___ DATASET ENTRIES

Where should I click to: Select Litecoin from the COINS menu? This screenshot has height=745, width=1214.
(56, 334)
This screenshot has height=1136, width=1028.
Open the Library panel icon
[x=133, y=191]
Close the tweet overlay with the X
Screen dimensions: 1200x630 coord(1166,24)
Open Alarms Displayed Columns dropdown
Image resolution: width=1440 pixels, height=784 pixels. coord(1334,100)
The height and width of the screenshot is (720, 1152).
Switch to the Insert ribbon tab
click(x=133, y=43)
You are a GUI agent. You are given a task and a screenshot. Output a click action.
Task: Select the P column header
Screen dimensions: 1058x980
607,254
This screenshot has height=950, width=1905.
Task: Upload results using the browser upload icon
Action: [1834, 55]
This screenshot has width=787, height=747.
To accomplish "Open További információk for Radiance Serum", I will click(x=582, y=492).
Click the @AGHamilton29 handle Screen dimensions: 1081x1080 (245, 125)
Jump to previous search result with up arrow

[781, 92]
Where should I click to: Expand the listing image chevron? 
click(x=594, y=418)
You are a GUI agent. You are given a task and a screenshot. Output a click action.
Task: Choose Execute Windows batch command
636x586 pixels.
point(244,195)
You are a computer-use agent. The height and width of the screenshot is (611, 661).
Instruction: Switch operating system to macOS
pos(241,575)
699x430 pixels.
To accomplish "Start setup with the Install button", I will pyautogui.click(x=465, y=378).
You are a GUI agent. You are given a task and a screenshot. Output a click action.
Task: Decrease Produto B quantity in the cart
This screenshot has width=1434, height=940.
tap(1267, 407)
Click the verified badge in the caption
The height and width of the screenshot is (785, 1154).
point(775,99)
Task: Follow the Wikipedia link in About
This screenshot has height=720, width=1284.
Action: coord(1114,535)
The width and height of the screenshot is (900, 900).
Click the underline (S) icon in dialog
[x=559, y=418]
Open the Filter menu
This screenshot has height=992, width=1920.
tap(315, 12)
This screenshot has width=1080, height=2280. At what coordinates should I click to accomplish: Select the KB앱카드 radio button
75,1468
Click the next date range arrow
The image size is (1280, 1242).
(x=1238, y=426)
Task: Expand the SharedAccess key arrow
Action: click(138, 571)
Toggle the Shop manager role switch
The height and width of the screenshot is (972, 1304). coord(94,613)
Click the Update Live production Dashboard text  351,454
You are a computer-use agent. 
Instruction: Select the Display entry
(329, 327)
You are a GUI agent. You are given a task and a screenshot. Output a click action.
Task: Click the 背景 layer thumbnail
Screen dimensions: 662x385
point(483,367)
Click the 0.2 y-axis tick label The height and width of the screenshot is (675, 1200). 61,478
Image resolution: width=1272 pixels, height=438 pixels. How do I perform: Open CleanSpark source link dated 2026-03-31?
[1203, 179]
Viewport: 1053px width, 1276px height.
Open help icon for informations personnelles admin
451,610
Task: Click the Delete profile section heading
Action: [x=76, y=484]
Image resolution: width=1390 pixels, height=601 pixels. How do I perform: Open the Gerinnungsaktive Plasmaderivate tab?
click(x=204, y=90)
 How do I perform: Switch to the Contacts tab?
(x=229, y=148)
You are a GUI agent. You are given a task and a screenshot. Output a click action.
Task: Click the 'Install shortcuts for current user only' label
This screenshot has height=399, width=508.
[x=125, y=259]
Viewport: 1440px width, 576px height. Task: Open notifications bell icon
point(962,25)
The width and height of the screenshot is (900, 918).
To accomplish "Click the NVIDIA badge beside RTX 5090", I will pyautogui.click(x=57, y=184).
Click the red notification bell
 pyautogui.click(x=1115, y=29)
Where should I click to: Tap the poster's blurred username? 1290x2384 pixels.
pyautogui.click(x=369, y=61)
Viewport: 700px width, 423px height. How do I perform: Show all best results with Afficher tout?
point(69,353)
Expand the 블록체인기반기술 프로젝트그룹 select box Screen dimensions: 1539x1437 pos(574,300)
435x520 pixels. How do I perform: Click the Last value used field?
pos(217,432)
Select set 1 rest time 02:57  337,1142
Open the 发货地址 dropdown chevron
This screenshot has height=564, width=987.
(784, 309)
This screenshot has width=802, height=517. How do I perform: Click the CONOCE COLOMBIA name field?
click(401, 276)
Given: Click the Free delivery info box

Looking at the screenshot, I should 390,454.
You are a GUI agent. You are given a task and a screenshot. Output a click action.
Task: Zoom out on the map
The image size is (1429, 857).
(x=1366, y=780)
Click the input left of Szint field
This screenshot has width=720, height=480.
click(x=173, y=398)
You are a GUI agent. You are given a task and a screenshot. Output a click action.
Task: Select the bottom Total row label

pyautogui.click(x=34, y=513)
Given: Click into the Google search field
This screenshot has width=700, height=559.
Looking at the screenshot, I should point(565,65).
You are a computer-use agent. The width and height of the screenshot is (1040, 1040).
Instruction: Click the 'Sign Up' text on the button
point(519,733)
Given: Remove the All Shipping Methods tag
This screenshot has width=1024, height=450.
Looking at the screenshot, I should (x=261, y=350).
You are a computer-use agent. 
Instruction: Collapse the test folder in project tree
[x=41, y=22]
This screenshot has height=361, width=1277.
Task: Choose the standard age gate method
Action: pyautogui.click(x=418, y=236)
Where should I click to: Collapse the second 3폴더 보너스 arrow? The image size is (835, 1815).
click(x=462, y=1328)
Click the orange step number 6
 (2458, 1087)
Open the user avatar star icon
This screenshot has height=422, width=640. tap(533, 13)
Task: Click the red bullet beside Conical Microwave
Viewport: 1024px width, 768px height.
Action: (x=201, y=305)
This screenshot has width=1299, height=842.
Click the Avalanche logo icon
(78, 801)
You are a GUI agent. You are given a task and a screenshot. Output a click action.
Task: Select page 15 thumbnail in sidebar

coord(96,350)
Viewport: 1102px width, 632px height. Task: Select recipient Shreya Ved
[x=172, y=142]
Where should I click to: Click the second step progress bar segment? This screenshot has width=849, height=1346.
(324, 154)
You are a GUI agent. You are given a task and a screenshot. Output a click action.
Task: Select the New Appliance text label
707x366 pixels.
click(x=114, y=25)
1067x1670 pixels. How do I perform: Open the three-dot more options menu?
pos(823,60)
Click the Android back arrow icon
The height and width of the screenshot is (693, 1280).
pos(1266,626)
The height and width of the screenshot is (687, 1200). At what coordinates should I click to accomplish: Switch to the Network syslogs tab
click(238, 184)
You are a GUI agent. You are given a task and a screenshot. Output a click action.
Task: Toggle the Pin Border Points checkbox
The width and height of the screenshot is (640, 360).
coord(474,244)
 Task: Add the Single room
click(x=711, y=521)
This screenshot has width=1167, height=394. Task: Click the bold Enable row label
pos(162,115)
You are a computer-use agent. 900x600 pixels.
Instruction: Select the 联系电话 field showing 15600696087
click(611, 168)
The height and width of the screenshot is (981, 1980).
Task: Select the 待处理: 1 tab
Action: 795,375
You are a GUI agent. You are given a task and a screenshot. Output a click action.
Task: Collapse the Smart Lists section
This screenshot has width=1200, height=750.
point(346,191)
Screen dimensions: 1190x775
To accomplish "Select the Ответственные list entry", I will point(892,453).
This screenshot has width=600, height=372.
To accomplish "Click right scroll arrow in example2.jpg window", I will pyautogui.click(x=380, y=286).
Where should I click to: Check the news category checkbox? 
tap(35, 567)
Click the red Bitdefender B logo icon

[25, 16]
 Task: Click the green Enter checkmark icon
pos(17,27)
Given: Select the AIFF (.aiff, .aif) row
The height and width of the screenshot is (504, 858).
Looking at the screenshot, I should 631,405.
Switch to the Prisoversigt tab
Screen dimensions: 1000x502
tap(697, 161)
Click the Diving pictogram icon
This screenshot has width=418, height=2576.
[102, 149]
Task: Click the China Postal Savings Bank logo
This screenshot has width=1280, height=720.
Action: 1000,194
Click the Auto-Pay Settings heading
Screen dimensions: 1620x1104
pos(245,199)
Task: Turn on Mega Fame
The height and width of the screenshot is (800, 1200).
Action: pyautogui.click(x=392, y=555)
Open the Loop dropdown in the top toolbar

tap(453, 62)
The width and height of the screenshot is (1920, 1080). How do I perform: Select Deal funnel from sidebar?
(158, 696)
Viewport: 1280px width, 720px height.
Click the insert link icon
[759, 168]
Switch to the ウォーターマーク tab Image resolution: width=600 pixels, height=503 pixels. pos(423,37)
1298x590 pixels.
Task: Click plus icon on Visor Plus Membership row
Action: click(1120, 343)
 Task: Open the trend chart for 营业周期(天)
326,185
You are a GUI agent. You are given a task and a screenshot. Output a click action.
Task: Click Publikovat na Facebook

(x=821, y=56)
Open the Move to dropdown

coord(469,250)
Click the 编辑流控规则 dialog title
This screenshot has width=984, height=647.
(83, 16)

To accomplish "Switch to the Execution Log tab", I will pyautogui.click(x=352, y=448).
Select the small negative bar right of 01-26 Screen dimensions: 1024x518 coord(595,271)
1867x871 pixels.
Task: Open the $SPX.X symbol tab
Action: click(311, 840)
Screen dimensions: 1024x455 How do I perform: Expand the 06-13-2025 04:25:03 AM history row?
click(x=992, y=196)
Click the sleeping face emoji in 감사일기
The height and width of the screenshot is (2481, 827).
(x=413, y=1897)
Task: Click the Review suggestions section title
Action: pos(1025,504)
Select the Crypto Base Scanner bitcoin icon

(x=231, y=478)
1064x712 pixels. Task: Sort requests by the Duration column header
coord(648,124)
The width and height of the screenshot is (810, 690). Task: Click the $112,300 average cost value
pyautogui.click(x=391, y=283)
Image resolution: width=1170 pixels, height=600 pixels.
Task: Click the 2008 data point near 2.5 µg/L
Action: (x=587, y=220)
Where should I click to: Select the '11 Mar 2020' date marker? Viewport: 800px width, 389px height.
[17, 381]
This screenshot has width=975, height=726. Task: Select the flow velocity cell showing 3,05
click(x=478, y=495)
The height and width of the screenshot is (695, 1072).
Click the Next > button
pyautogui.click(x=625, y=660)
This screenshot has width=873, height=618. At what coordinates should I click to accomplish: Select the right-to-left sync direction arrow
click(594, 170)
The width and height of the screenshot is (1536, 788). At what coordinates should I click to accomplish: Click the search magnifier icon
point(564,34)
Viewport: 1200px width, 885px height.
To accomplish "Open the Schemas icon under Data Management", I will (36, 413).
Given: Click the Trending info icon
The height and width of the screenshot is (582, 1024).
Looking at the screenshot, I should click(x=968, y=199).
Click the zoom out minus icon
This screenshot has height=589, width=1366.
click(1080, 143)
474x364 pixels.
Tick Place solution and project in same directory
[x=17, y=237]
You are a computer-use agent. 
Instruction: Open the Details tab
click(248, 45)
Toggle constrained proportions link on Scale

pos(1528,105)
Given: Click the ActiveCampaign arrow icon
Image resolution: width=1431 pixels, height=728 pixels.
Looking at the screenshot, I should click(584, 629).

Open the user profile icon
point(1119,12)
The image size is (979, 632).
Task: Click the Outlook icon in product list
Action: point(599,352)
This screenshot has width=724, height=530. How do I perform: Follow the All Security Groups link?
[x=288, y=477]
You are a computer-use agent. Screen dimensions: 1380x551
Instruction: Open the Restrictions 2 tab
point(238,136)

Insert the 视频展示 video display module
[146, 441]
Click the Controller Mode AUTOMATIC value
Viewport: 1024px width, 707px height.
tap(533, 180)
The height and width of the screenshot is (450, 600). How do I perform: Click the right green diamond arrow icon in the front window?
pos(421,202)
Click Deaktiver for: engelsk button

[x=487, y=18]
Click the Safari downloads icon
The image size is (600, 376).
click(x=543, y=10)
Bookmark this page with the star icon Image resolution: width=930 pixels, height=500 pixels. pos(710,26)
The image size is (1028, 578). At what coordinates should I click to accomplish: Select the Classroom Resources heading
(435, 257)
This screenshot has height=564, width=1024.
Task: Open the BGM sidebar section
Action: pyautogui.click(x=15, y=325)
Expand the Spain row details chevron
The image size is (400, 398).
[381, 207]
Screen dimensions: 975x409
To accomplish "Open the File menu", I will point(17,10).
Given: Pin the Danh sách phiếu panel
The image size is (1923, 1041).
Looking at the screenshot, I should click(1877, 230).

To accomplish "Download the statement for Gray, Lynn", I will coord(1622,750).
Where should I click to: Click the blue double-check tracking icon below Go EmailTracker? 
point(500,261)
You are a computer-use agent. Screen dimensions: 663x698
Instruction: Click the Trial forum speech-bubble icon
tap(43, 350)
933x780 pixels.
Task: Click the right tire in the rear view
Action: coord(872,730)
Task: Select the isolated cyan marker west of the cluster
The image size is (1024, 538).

______

# [TASK REQUIREMENTS]
Filter the data, keeping only the lines that contain "beside".

# [ANSWER FOR THE TASK]
To accomplish "Click the NVIDIA badge beside RTX 5090", I will pyautogui.click(x=57, y=184).
Task: Click the red bullet beside Conical Microwave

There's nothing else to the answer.